ADR-0009: dbt Owns SQL Transformation

Status

Accepted

Context

Floe needs to handle SQL transformations across multiple compute targets (DuckDB, Snowflake, BigQuery, etc.). Key challenges:

SQL dialect differences between targets
Dependency resolution between models
Incremental processing logic
Data testing

Options considered:

Build custom SQL handling - Parse, transpile, manage dependencies ourselves
Use dbt - Leverage existing, proven tooling
Hybrid - Light wrapper around dbt
Target-specific code - Different implementations per target

Decision

dbt owns SQL transformation. Floe does not parse, transpile, or manage SQL dependencies.

Consequences

Positive

Proven tooling - dbt handles dialect translation via adapters
Dependency resolution - ref() and source() macros work out of the box
Incremental processing - is_incremental() macro handles complexity
Data testing - dbt tests validate data quality
Large ecosystem - dbt packages, community, documentation
Simpler Floe - Less code to maintain

Negative

dbt dependency - Users must structure transforms as dbt projects
Learning curve - Users need dbt knowledge
Less flexibility - Can’t support non-dbt SQL patterns
Version coupling - Must support dbt version changes

Neutral

CompiledArtifacts just point to dbt project (don’t rewrite SQL)
Floe adds value in orchestration, data isolation, observability
Future non-dbt transforms (Python, Flink) handled separately

Responsibility Split

Concern	Owner
SQL dialect translation	dbt (via adapters)
Dependency resolution	dbt (`ref()`, `source()`)
Incremental processing	dbt (`is_incremental()`)
Data tests	dbt
Orchestration	Dagster
Data isolation	Floe
Pipeline lifecycle	Floe
Observability	Floe

Execution Runtime (Pluggable)

While dbt framework is enforced for SQL transformation DSL, the execution environment WHERE dbt compiles and runs is pluggable via DBTPlugin (ADR-0043):

Implementation	Description	Entry Point
LocalDBTPlugin	dbt-core via CLI subprocess	`floe.dbt`
FusionDBTPlugin	dbt Fusion (Rust-based) via CLI subprocess	`floe.dbt`
CloudDBTPlugin	dbt Cloud API (deferred to Epic 8+)	`floe.dbt`

Key Distinction:

dbt Framework (ENFORCED): SQL transformation DSL, models, tests, macros, Jinja templating
dbt Execution Environment (PLUGGABLE): WHERE dbt compiles (local dbt-core, dbt Fusion, dbt Cloud)
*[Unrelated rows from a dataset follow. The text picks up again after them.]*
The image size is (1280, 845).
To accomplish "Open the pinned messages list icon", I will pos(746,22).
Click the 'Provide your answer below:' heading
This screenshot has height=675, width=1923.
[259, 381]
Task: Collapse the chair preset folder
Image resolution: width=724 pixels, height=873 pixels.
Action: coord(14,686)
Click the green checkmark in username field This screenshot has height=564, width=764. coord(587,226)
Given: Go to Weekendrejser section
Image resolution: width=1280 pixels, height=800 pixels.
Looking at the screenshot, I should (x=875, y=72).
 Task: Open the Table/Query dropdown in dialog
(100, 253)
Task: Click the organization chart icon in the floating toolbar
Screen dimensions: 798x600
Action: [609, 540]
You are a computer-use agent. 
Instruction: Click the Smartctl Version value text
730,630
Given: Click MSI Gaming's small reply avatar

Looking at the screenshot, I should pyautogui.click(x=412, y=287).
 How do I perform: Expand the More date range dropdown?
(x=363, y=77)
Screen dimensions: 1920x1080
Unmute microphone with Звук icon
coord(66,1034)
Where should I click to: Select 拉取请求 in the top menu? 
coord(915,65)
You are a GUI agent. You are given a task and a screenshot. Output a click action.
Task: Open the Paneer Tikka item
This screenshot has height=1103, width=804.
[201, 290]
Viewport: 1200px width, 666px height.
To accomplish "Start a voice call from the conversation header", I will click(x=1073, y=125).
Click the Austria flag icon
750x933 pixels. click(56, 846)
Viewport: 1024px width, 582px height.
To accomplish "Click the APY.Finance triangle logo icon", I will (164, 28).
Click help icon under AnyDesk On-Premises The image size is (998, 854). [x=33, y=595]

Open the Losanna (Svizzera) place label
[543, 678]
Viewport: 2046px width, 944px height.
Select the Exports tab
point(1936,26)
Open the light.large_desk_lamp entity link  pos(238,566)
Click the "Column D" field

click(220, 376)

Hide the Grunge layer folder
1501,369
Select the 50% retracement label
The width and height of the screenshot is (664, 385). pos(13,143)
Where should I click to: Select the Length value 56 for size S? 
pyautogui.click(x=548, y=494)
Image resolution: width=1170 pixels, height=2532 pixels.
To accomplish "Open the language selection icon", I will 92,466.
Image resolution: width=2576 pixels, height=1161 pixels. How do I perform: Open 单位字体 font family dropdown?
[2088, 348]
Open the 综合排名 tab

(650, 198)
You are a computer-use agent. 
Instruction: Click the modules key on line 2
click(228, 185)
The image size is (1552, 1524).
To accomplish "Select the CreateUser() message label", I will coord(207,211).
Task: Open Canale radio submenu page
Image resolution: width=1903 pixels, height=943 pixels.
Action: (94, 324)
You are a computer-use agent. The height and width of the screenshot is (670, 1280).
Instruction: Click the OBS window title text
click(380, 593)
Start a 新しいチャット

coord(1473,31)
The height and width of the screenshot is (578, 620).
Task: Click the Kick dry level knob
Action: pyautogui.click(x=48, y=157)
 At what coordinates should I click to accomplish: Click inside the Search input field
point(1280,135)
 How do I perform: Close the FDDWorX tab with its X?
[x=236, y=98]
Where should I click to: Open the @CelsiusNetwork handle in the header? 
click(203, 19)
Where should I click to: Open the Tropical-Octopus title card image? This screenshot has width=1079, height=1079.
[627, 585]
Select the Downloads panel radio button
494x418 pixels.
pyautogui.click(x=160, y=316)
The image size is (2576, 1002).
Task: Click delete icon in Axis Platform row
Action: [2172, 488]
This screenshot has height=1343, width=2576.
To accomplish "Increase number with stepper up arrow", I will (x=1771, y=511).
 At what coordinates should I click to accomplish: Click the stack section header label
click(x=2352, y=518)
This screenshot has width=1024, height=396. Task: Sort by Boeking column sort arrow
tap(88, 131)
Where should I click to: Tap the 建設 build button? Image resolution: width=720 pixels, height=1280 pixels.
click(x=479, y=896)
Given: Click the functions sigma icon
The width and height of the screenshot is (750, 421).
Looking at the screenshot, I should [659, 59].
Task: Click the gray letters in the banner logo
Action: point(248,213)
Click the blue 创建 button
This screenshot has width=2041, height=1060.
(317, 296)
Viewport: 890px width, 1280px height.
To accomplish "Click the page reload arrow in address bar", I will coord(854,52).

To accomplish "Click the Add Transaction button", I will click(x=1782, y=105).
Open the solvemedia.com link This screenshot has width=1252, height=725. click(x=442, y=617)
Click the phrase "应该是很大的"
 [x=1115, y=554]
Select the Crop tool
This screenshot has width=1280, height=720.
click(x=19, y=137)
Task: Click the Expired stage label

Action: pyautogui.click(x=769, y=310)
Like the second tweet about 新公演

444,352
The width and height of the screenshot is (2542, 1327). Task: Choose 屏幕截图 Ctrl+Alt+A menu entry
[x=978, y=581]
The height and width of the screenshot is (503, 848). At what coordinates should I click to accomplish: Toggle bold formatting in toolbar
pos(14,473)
Platform teams select the execution environment in manifest.yaml:

plugins:
  dbt_compiler:
    provider: fusion  # or local, or cloud

Data engineers use dbt framework features (models, tests, macros) regardless of execution environment.

CompiledArtifacts Pattern

// Floe points to dbt project, doesn't rewrite SQL
type DBTConfig struct {
    ProjectDir string            // Path to dbt project
    Target     string            // dbt target (profiles.yml)
    EnvVars    map[string]string // Environment variables
    Commands   []string          // ["dbt run", "dbt test"]
    Select     string            // Model selection
    Exclude    string            // Model exclusion
}

What Floe Does NOT Do

❌ Parse SQL to understand structure
❌ Transpile SQL between dialects
❌ Manage model dependencies
❌ Handle incremental logic
❌ Run data tests directly

What Floe DOES Do

✅ Orchestrate dbt runs via Dagster
✅ Provide environment variables (connections, etc.)
✅ Collect observability from dbt runs
✅ Manage data isolation (namespace-based)
✅ Provision compute targets